Pemerintah juga wajib memastikan peredaran aplikasi digital yang menjadi sarana perjudian diawasi secara ketat.
Hal tersebut disampaikan Djoni dalam diskusi buku Ekonomi Pancasila oleh TIMES Indonesia di Arena Muktamar ke-35 NU, Jombang.
Soroti Kasus Warga Surabaya
Djoni mencontohkan kasus Yudi Surya, seorang ayah di Surabaya yang dipenjara satu tahun akibat bermain judi slot.
Yudi bermain gim Mahyong 3 melalui aplikasi Higgs Games Island sebelum ditangkap polisi dan diadili.
Menurut penasihat PWNU Jatim ini, kasus tersebut memperlihatkan celah persoalan yang jauh lebih luas.
Pemain memang harus bertanggung jawab secara hukum, tetapi penindakan tidak boleh berhenti sampai di situ.
“Jangan masyarakat yang dikorbankan.
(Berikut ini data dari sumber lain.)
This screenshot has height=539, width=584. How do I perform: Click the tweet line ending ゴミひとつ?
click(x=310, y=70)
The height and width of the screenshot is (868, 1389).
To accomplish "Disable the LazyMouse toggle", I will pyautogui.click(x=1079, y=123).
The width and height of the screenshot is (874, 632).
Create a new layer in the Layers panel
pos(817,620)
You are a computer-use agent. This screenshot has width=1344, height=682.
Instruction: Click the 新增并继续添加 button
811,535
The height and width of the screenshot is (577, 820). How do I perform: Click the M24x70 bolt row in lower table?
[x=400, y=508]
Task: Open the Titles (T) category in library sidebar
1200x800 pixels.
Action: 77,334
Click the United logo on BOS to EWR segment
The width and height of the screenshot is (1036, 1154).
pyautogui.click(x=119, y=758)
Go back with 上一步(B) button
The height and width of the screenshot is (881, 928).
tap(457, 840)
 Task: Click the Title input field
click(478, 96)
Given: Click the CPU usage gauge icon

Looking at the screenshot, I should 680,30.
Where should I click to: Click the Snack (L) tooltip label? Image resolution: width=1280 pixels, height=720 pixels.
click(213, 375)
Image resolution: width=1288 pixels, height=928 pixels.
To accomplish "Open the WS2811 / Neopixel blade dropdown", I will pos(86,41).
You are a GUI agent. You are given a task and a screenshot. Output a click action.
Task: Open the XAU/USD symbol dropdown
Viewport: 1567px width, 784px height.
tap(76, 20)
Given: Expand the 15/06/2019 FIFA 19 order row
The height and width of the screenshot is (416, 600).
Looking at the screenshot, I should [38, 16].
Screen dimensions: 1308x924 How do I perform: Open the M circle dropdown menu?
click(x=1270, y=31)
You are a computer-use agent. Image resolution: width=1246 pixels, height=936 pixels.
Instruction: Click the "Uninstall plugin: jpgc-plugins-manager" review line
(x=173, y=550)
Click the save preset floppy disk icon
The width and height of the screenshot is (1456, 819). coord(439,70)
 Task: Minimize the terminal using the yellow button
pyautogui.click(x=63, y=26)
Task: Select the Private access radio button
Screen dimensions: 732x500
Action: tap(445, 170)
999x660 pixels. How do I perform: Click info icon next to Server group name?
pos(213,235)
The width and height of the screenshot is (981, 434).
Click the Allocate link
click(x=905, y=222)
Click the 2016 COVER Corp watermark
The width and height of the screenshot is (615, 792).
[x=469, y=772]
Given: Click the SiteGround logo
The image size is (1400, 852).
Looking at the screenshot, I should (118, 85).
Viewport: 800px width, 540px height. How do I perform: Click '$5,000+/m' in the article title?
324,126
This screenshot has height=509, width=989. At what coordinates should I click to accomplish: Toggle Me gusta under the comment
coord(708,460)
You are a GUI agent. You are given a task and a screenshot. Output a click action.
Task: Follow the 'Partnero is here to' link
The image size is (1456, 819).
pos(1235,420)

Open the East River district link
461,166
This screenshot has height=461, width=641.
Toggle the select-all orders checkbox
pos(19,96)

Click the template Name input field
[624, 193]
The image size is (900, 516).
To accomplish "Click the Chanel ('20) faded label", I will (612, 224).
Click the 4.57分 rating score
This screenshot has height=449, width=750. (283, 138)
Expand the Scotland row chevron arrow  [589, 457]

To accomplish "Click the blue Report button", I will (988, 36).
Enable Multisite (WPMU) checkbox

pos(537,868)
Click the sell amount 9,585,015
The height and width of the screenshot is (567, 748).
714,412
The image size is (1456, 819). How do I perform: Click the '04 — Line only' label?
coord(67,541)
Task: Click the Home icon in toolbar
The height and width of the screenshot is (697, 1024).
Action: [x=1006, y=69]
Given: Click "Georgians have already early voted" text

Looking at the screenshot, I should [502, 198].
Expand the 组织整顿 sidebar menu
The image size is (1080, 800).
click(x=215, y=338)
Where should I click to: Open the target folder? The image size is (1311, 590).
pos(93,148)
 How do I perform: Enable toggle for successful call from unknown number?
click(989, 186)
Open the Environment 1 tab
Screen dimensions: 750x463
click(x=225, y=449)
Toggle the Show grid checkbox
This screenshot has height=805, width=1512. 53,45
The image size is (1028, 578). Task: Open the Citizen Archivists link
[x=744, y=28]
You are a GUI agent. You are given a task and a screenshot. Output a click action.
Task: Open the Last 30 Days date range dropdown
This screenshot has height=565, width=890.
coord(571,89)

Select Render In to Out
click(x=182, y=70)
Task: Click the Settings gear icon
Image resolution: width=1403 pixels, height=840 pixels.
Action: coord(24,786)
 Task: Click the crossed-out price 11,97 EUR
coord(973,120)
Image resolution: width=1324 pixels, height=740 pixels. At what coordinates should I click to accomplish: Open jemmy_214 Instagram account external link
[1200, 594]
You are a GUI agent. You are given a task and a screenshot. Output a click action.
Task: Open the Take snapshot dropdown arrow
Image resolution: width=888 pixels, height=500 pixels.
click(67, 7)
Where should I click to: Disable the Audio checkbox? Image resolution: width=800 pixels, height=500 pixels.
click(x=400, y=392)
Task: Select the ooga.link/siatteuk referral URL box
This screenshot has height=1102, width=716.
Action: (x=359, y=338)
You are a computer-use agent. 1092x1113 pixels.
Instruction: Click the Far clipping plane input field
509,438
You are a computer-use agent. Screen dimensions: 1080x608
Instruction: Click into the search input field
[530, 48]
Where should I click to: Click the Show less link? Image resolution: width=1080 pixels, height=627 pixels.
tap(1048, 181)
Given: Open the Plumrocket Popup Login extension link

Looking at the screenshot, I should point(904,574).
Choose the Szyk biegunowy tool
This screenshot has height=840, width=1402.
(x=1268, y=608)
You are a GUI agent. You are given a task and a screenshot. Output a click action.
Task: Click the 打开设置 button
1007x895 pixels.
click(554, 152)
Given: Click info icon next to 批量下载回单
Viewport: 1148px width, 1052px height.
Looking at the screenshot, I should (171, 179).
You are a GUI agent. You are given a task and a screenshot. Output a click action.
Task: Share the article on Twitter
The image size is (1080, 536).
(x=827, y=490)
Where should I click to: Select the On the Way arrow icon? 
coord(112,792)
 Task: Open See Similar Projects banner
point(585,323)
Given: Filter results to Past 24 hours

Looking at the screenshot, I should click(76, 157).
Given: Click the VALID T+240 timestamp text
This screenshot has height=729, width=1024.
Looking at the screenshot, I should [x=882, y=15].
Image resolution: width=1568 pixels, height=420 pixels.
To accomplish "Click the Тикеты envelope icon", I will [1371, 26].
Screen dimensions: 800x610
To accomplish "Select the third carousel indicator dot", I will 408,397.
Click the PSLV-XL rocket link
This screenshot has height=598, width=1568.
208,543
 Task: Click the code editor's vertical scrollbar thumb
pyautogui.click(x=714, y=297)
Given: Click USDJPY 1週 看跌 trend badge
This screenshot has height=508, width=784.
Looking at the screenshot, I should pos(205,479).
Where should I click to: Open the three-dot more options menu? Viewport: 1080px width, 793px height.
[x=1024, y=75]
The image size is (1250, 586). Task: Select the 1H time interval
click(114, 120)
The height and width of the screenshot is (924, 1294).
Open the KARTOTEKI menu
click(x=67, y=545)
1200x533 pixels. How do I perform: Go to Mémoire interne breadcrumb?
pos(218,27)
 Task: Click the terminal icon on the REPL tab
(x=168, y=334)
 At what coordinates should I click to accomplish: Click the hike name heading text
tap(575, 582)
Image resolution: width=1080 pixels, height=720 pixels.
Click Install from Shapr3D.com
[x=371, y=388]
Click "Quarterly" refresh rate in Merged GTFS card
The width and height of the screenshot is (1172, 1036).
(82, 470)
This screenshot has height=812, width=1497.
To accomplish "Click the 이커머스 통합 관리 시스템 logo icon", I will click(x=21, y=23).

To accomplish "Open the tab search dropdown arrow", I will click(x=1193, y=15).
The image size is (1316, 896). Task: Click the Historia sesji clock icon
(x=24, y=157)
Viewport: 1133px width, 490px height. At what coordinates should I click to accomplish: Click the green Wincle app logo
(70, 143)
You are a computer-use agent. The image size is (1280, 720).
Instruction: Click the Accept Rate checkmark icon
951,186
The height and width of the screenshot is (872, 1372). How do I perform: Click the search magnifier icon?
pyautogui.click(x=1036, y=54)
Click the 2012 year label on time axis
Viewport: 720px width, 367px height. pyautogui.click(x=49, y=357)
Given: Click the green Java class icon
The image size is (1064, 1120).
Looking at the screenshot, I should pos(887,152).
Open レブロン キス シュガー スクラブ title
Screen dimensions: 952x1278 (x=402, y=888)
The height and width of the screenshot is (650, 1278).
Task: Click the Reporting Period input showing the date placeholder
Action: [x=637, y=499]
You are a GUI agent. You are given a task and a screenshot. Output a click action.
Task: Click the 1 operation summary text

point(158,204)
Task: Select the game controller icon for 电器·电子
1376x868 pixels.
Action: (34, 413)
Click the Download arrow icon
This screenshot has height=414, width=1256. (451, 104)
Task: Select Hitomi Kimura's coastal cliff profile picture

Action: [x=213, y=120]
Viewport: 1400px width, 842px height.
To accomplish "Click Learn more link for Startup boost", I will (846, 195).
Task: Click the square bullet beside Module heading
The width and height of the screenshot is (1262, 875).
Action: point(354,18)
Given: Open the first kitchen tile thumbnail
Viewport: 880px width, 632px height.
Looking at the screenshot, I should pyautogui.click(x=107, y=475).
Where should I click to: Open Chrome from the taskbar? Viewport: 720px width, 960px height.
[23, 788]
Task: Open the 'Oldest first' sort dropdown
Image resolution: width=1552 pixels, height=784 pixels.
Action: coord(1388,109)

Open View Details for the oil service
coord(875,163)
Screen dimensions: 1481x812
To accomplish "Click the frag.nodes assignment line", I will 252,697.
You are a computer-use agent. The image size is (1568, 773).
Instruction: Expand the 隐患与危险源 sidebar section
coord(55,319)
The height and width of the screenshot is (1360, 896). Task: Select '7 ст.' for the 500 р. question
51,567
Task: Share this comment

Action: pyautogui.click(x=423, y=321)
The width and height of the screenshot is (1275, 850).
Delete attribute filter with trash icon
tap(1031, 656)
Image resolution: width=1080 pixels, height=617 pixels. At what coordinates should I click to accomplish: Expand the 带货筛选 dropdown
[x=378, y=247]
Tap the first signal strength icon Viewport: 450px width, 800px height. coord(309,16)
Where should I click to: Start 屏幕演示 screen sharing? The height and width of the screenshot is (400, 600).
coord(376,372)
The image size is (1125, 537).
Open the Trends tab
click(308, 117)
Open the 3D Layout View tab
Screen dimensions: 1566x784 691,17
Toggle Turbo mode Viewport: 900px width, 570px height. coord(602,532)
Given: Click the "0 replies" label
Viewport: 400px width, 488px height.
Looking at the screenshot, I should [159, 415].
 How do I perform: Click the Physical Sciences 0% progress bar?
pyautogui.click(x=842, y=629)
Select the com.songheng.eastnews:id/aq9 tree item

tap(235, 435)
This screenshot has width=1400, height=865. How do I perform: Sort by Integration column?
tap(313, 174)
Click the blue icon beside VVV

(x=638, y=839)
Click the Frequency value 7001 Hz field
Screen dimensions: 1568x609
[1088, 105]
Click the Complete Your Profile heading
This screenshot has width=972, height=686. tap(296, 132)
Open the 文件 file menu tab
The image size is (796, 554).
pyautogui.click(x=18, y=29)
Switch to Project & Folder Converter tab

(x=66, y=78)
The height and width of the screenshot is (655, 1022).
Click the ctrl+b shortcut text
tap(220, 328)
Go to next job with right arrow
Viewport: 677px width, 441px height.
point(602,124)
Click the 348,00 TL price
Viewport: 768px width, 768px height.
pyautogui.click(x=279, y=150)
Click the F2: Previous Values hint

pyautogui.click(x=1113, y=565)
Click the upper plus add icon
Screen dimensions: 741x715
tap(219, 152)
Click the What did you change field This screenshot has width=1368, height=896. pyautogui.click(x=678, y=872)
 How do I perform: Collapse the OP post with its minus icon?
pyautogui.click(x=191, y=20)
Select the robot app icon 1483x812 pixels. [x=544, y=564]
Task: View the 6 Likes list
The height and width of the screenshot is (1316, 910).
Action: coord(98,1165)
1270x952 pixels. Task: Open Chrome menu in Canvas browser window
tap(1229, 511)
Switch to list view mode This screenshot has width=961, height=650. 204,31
Kalau aplikasinya bisa beredar, siapa yang bertanggung jawab terhadap aplikasi-aplikasi judol ini?” tegas Djoni.
Kritik Kebijakan dan Sistem
Ia mempertanyakan pengawasan pemerintah terhadap platform permainan digital yang kerap disalahgunakan menjadi sarana judi.
Masalah ini, kata dia, menuntut penerapan kepemimpinan etik dari berbagai elemen bangsa secara menyeluruh.
“Kepemimpinan etik itu intinya para pemimpin harus mementingkan kepentingan masyarakat di atas kepentingan pribadi,” ujarnya.
Djoni juga mengingatkan agar kebijakan pemerintah tidak memberikan beban tambahan bagi warga korban judi online.
Kebijakan pembatalan bantuan sosial bagi warga yang pernah bersinggungan dengan judi online dinilai salah sasaran.
“Masyarakat yang telah menjadi korban judi online jangan sampai kembali menerima beban akibat kebijakan itu,” jelasnya.
Ia berharap penanganan judol dilakukan secara berkelanjutan, bukan sekadar respons sesaat yang cepat meredup.
“Jangan panas-panas tai ayam. Sudah ramai, kemudian hilang sendiri,” kritiknya mengakhiri diskusi.